It's true. Jeff works in the not-for-profit sector in a job he loves. He is also a French hip hop recording artist, and for that he works nights. Marissa toils in the high powered world of consulting with blue chip clients; she's something called a "digital strategist".
I smiled when I got off the phone. She didn't always take my advice, but she did listen one day when I told her to "be the man you want to marry."
That's the advice I wish I could have given to my younger self.
I realize, as I approach 60, that I have betrayed that young woman who thought of herself as an independent, educated feminist. Watching my mother work her hands to the bone after my father died, as she nearly killed herself lifting heavy machinery in 35 degree heat in a sweater factory, made me resolve to never be like her. Vera lived to be only 68, and spent her final days in the familiar pink ghetto of female poverty.
At Marissa's age, I was determined to change my stars. Three years later, I bought into the patriarchal dream and married a man 10 years older than me, an old fashioned man who expected me to be barefoot and pregnant in the kitchen. Because I loved him, and believed in him, I abandoned my personal ambitions and chose to be satisfied with the cushy life he provided for me, until he left me with three kids under six.
It was then, in 1992, I realized that I was no better than my mother. It was scary. I was exactly the same age as she was when my father drove his car off the road and killed himself. Eerily, we both had three kids, two boys and a girl, in exactly the same order, and with the exact same spacing.
My mother had died the year before Dan left me. Had she lived, she wouldn't have chided me for putting my eggs in that one basket, for not keeping up with my career. Vera left high school in Grade Nine, so she didn't have a lot of choices.
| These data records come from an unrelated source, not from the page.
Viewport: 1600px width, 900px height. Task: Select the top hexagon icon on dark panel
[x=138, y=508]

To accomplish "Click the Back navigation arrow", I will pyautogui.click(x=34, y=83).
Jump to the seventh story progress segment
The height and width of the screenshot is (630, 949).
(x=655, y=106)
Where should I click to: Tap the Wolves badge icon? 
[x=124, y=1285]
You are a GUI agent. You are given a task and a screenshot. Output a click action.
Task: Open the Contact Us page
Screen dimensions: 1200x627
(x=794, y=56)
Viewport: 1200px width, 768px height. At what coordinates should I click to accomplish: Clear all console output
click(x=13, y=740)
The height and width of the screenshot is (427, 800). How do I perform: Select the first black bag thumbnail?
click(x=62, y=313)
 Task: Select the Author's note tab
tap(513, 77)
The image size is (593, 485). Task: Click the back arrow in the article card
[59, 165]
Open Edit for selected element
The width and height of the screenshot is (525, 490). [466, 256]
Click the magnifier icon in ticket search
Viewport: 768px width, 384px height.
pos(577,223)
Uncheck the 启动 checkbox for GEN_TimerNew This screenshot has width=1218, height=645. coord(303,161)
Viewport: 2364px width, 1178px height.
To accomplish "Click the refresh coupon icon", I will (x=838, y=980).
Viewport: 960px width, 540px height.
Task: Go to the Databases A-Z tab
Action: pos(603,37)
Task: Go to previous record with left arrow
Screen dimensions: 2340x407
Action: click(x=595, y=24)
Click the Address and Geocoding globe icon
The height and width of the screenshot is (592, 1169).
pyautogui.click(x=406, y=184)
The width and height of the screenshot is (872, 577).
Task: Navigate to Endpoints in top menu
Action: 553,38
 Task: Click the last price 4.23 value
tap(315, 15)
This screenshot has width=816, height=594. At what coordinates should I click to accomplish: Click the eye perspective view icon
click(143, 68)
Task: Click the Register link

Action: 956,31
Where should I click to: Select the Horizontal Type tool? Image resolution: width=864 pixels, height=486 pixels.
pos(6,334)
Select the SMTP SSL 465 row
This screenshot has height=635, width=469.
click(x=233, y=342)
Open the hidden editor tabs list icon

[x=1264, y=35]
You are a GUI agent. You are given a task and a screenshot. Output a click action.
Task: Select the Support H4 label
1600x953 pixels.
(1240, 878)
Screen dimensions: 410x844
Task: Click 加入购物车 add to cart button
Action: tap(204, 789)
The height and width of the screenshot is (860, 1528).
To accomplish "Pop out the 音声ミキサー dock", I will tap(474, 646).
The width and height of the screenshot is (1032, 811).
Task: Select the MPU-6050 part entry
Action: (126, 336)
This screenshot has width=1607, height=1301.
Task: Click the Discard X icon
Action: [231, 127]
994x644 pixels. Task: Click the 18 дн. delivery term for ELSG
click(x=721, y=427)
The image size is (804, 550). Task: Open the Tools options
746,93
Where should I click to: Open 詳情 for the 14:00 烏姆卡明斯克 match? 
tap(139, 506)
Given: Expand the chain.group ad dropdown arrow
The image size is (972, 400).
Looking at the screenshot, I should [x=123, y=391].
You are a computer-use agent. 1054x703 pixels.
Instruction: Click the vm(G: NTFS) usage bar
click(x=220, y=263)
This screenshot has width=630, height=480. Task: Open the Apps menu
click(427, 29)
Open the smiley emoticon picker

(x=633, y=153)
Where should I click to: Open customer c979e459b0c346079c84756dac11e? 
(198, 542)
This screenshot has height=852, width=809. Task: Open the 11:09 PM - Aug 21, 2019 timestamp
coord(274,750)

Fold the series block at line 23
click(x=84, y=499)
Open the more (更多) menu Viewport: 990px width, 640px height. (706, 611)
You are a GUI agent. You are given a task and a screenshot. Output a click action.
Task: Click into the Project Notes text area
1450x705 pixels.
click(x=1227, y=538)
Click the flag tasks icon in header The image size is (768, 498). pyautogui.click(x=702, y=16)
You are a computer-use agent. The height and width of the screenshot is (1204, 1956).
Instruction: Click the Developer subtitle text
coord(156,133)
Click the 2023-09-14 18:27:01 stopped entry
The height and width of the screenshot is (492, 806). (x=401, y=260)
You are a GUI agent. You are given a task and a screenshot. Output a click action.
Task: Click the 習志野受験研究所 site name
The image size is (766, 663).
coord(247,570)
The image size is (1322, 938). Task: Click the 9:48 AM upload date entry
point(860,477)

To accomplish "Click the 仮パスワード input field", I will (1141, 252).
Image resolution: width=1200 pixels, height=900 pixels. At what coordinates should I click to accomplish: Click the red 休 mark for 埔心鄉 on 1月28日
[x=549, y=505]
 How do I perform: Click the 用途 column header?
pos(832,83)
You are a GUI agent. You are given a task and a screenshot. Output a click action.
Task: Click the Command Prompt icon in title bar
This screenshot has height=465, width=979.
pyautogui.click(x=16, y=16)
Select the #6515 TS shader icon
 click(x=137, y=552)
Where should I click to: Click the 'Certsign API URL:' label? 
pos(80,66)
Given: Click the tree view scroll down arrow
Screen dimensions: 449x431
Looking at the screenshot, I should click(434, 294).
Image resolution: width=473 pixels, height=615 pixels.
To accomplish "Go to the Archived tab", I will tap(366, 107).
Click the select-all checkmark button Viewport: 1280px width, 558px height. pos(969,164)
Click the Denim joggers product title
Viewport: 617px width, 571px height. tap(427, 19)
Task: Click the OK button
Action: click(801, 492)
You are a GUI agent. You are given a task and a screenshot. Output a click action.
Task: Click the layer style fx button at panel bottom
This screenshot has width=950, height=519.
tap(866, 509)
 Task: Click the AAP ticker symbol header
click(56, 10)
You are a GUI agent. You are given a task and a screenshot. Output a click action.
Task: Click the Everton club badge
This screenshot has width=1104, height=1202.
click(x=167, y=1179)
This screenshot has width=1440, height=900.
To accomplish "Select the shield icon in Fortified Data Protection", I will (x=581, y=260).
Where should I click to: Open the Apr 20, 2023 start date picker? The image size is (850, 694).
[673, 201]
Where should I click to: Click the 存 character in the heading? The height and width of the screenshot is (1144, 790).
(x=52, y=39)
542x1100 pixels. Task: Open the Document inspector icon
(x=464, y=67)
Instead, she would have told me sympathetically that I just had to get on with it; she would move in with me if that's what it would take, and help me with the heavy lifting. But of course, that wasn't in my stars.
Unlike my mother, I had no family social safety net. I had two brothers who lived hundreds of miles away, no other relatives. My mom had a gaggle of blood kin, including her mom and dad, my grandparents, who practically raised me until I was 16 while my mother wrestled with her demons.
When Dan left me, I was an orphan with no family choir to sing in, no team on which I could play. I was alone in the cold cruel city, shunned by the people who adored my husband, left to pick up my life and get on with it.
I had a leg up on my mother. I had an education, and a body of work. But that didn't seem to help me. I was weak, and often unable to bear the stress of more than a decade of being a single mother.
I didn't recover, not really. My kids were needy, so I worked piece work until I did what women from my generation and those past did -- I married again.
Why not? My career was in shambles. Recruiters must have laughed when they saw my resume, viewing me as an itinerant worker, going from job to job, not landing in one place.
I realize now that my life has turned out only a little better than mom's. I have a partner in crime who has a small pension and a dead end job. I still work piece work for low pay.
I don't even have the benefit of the full Canada Pension Plan because I didn't make enough money most years to pay into it. And if Scott dies, I won't get his pension because I wasn't married to him when he left his job.
So I'm glad that my daughter has heeded my advice. I hope she sees it as a cautionary tale. Women of past generations are well aware that unless they win the lottery, the men either leave or die.
Thankfully, she got a good education, and has a bright future ahead of her. Even if something happens to her husband, she's prepared. She has insurance, and a financial plan.
But there are snakes in every river, and rats in every cellar. Any woman with kids can have a tender underbelly, but she needs a titanium shield.
She needs to be a Steel Magnolia, not a someone like me who meets the world wearing Rose Colored Glasses.
Oh, one more piece of advice, my dear.
Be careful of what you wish for young woman, for you will surely get it.